I have to admit that primitive farming is initially a better option than hunting and gathering because it is able to sustain higher populations, though anyone that farms will be highly vulnerable because of their immobilities. If you are going to rely on farming in a post-collaps scenario, you either need to be part of a larger, well organized, group or you need to live pretty far away from everyone else, and if you live that far out in the wilderness, there probably won't be to many other hunters to compete with either way.
I think either subsistence farming or hunter gatherer survival are far tougher and more brutal ways to survive than the vast majority of those inhabiting developed nations really comprehend (which is also part of my argument for limited numbers being capable of making it in the refuges/niches I identified).
No matter what you are doing, you will need to be part of a group to do it effectively. An individual or handful of people can at most merely survive, only a group can really go forwards longer term - and I'm sure the advantages of being in a group don't really need stated even taking a shorter term view.

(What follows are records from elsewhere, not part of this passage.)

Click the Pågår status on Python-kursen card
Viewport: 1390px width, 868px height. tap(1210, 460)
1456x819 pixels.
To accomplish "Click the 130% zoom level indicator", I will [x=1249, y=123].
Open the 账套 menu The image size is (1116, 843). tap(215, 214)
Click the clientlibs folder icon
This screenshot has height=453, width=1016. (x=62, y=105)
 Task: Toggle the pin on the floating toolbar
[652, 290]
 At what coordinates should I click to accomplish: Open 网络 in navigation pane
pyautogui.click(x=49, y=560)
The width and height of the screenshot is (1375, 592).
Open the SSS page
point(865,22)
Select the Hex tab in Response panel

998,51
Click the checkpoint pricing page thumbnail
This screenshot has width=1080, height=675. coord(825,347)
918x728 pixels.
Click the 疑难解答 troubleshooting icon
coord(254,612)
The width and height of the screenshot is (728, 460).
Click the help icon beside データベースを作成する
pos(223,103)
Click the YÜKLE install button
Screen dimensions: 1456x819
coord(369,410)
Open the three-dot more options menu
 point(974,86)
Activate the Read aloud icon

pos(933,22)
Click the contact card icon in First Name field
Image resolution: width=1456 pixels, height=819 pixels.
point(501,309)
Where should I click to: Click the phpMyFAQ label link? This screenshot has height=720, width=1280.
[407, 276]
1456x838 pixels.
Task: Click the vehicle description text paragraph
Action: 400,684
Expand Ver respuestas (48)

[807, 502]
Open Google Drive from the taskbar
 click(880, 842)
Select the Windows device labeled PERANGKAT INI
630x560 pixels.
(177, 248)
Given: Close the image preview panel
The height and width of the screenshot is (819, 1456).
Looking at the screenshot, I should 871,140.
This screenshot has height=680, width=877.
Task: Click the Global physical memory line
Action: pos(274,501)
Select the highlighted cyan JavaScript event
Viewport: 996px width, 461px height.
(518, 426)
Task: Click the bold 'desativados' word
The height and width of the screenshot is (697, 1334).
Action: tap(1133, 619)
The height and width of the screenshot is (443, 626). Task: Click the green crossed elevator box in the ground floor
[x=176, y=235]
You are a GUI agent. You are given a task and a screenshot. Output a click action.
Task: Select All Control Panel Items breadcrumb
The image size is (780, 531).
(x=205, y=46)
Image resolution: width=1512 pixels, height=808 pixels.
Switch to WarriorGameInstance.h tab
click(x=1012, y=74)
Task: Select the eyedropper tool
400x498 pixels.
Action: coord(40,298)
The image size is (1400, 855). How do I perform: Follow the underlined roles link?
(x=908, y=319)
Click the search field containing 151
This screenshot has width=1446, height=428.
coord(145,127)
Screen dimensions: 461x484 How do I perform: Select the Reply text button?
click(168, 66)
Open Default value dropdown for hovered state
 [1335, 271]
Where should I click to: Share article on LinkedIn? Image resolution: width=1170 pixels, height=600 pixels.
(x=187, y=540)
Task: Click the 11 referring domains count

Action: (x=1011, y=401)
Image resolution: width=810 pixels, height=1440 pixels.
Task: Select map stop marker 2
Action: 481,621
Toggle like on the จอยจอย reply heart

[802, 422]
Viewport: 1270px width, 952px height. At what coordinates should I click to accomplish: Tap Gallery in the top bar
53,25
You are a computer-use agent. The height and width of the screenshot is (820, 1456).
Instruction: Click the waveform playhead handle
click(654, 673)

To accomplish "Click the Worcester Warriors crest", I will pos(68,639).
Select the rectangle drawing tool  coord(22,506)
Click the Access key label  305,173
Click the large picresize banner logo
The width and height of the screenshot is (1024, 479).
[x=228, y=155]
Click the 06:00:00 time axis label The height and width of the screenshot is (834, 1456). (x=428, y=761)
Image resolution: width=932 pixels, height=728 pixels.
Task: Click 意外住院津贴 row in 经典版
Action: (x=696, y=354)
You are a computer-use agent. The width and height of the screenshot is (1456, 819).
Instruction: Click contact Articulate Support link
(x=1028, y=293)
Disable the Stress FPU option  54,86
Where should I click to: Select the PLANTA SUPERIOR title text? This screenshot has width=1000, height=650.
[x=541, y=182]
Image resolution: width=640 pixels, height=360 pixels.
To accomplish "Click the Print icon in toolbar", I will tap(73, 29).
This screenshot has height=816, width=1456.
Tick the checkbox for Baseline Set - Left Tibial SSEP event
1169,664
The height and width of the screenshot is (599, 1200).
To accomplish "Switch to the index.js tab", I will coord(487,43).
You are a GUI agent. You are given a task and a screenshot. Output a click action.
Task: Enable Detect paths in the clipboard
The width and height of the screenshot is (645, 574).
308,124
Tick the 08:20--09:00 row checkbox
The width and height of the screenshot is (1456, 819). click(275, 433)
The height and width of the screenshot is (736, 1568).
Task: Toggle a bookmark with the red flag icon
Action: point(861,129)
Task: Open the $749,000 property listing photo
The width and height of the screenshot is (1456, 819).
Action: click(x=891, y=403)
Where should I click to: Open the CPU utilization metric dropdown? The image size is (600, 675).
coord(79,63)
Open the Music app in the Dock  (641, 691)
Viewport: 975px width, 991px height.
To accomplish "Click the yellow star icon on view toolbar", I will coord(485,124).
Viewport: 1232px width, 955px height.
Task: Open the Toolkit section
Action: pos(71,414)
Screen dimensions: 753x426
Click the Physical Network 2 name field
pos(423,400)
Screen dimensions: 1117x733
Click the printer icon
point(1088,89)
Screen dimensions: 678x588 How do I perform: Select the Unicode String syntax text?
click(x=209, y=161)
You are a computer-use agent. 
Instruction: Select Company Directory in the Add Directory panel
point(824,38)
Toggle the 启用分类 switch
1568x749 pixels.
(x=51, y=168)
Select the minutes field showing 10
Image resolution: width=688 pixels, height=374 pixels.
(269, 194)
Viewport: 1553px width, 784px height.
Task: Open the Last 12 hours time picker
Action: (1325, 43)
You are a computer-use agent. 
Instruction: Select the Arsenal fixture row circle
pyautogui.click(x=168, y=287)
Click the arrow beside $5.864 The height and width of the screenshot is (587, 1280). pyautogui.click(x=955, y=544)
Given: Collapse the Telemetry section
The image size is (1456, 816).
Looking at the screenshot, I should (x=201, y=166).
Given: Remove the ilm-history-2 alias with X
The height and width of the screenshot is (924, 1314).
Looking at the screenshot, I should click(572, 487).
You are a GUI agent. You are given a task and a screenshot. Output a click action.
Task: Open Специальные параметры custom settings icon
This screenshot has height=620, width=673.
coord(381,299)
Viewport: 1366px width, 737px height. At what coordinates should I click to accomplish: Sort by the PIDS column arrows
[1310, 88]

I know this thread is meant to be about America - so I think America would make a good case study for this question. How many people living there can really adapt to the loss of fossil fuel powered infrastructure, air conditioning, etc. - and make the long hike into the canadian wilderness and manage to survive up there? This assuming a fairly abrupt climate change scenario where there isn't a lot of time in which to build new infrastructure and relocate people in an organised fashion etc (one would need decades to do that I imagine?). In any case infrastructure is also being negatively affected already even where it exists in the northern regions (as permafrost melts, coastlines erode, etc).
Let's suppose that the fossil fuel from overseas has stopped as other nations have failed, the domestic supply is increasingly exhausted (and fracking is a short term yield, so that isn't a long way away really), that agriculture is failing due to the climate in large sections of the country and problematic in others due to fading manufacturing and distribution channels.
How will the bulk of the population respond? Do we really think they can leave the cities and strike out into the wilderness? Or do they huddle together into desperate and dying masses perhaps looting the surrounding area but unable to go further? In my experience the majority of people in developed nations today don't have a hope of going out into the wilderness. Many of them don't even know how to grow food (in favourable conditions, let alone those of survival). Many can't comprehend the simple idea of killing their own meat. Local resources (both domestic and wild animals) will of course be rapidly exhausted as pointed out (simply too many people and too few animals).
In this way - again - how can large numbers of people move north? To do so they must pass through a land already turned into a resource desert? How easy would it be to travel thousands of miles from the south to the north passing through a landscape already stripped barren and populated by the most tenacious and desperate who survived there that far? How can a lot of people make that journey? Surely only those already fairly close to the northern area can easily move into it? (and even here I think the softening of civilisation will make it a lot harder for most of those from affluent nations - which as far as I can see is most of those bordering the northern lands under discussion).
It depends greatly on the rate of change of course. If the rate of change is slow enough human society will try to exploit and develop the north - build infrastructure - let people move in - etc.
Right now I would argue the rate of climatic change exceeds the rate at which the northern areas are being developed (and climate change is only likely to get faster, and that developing those regions becomes ever harder as we have more and more damage to resolve to the existing developed regions - where we are also already falling behind the curve).
Also, I question that most people are well enough informed (especially in the US) to understand what is happening or why they should head north... if the Americans among us will forgive the cheap shot.